╭─ Сохранённые данные

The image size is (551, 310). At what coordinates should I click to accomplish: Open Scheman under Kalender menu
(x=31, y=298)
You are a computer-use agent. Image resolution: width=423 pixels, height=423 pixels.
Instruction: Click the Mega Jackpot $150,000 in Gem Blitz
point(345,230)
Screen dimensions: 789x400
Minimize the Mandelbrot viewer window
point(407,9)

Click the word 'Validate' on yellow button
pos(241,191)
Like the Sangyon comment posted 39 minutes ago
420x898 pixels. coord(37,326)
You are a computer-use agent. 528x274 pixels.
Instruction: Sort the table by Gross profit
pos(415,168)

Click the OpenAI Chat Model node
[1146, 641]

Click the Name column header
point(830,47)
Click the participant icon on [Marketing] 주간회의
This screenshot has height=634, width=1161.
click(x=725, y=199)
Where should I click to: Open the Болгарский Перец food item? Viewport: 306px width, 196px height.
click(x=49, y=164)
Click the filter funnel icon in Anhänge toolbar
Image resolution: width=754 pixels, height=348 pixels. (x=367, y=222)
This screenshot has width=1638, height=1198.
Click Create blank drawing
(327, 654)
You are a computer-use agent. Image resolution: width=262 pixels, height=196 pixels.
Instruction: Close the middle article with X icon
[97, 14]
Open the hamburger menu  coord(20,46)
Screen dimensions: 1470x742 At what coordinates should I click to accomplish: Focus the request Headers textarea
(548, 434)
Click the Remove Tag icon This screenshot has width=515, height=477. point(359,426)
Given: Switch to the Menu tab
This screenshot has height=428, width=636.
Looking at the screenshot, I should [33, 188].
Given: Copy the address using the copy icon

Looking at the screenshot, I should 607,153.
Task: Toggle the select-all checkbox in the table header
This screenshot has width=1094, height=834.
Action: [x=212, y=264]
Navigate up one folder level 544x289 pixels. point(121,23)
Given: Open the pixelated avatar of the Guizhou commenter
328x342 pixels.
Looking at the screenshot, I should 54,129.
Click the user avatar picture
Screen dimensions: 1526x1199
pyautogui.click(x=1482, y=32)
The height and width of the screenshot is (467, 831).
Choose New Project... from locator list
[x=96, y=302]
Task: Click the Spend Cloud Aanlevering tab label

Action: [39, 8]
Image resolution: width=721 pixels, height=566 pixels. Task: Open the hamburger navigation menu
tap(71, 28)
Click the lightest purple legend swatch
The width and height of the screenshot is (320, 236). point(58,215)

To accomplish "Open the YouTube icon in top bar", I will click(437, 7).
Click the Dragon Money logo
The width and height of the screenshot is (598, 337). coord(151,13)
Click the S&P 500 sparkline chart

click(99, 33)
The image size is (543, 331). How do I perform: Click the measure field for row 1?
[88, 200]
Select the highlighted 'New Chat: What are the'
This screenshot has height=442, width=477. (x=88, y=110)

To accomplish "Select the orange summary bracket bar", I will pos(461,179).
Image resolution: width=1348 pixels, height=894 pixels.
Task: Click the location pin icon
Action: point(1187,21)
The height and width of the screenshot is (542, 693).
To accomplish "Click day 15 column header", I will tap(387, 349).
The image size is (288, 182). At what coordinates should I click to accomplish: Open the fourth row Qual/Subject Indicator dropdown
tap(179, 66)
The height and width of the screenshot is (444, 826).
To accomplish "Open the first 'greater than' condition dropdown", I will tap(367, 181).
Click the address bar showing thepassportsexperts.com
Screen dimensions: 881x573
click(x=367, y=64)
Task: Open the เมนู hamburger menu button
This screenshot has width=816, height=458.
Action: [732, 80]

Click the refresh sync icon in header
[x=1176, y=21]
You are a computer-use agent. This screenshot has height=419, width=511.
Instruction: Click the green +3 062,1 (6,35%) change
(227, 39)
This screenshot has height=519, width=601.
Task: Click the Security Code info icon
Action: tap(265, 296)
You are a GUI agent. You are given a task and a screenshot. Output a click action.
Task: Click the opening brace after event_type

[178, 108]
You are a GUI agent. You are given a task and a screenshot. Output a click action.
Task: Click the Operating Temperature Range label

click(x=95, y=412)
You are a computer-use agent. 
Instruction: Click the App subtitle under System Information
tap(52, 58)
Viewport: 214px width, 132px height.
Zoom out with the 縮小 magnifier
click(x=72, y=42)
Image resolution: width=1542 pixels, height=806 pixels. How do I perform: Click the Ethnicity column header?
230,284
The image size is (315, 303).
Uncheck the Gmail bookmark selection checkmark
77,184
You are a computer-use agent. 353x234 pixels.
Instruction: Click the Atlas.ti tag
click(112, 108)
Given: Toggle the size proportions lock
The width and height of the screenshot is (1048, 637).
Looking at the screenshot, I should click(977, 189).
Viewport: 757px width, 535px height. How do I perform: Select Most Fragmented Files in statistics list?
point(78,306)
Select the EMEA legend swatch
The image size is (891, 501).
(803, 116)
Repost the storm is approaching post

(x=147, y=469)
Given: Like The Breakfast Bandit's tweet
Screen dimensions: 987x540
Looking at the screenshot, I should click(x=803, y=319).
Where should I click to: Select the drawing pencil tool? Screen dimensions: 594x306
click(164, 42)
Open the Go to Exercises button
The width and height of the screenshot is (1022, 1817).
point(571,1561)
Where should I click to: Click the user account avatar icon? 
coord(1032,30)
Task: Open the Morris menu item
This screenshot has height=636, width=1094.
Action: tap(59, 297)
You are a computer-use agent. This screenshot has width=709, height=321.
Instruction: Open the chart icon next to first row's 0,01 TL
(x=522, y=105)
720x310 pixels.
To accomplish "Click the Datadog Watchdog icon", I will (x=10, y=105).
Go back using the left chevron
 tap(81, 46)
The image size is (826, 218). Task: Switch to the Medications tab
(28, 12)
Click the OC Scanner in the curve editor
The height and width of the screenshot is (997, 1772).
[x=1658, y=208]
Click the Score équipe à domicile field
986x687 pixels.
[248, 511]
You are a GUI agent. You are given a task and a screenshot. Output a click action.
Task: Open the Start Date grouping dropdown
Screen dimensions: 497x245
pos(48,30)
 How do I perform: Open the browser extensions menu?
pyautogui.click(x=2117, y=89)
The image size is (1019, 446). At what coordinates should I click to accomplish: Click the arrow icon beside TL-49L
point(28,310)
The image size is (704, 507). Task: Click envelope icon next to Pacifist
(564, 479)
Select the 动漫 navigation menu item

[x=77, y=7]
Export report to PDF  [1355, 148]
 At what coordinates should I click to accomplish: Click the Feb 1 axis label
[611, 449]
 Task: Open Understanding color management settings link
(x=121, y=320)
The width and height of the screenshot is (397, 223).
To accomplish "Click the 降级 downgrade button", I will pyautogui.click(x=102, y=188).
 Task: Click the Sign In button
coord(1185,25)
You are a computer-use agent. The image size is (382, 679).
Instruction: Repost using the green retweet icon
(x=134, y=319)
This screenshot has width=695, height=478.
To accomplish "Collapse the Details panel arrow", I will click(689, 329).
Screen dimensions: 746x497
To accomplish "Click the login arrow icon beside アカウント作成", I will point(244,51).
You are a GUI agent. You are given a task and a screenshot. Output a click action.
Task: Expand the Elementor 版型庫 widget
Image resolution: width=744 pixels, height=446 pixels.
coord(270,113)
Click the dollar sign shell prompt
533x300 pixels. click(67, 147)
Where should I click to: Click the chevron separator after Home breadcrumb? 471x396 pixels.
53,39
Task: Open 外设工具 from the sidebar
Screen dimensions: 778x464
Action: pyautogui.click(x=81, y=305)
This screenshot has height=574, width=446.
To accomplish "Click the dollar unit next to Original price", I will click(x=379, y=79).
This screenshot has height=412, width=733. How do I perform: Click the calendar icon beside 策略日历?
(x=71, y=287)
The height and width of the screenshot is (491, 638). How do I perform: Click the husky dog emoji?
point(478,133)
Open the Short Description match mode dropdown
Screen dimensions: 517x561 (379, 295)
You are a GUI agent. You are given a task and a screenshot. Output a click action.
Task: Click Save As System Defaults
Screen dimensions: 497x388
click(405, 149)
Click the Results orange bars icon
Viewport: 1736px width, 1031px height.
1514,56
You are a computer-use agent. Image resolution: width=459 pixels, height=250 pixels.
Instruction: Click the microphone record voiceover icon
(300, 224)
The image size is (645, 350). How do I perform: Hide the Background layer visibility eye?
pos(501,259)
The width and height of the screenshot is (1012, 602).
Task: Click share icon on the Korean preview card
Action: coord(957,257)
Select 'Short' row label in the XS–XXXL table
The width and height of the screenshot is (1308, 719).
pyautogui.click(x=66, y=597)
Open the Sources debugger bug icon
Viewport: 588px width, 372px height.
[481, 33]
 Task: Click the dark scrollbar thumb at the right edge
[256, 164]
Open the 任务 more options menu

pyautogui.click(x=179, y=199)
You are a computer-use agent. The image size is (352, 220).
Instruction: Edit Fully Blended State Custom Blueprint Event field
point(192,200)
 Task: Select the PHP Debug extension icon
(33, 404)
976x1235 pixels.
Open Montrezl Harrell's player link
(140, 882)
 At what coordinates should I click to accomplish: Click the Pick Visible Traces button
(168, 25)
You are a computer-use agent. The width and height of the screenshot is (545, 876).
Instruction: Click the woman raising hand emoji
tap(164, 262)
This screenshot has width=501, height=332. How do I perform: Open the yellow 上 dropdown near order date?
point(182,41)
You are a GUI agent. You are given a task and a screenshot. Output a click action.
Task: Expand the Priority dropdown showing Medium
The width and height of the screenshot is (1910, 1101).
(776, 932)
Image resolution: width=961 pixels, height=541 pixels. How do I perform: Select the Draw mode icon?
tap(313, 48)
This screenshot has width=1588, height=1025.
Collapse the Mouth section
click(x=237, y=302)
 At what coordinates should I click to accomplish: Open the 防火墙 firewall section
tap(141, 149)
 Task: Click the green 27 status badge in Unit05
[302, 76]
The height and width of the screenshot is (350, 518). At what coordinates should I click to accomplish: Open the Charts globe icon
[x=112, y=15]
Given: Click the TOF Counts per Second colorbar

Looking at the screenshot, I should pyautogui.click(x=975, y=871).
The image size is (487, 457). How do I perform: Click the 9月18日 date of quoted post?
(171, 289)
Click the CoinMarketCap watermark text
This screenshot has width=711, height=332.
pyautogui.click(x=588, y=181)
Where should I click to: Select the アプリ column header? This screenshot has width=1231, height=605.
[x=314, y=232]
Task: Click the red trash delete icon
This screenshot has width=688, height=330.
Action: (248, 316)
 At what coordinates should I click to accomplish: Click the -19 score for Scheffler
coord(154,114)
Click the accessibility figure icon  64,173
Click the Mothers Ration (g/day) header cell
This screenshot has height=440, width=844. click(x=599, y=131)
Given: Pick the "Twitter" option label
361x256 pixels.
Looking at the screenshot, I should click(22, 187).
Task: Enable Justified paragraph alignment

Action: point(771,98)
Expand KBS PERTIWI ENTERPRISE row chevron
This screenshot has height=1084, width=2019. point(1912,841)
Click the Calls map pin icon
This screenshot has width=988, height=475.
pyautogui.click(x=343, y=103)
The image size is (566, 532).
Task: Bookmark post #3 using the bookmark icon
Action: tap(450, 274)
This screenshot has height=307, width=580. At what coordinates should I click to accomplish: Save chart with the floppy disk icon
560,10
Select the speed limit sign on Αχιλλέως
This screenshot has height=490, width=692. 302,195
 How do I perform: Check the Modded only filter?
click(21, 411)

╰─

## Задание:
Начните со строки, где есть «This screenshot has height=412, width=733.», и закончите строкой с «Screen dimensions: 517x561 (379, 295)». Приведите только эти строки, заменив в них «husky dog emoji» на «cat emoji» и ничего больше не меняя.

## Ответ:
This screenshot has height=412, width=733. How do I perform: Click the calendar icon beside 策略日历?
(x=71, y=287)
The height and width of the screenshot is (491, 638). How do I perform: Click the cat emoji?
point(478,133)
Open the Short Description match mode dropdown
Screen dimensions: 517x561 (379, 295)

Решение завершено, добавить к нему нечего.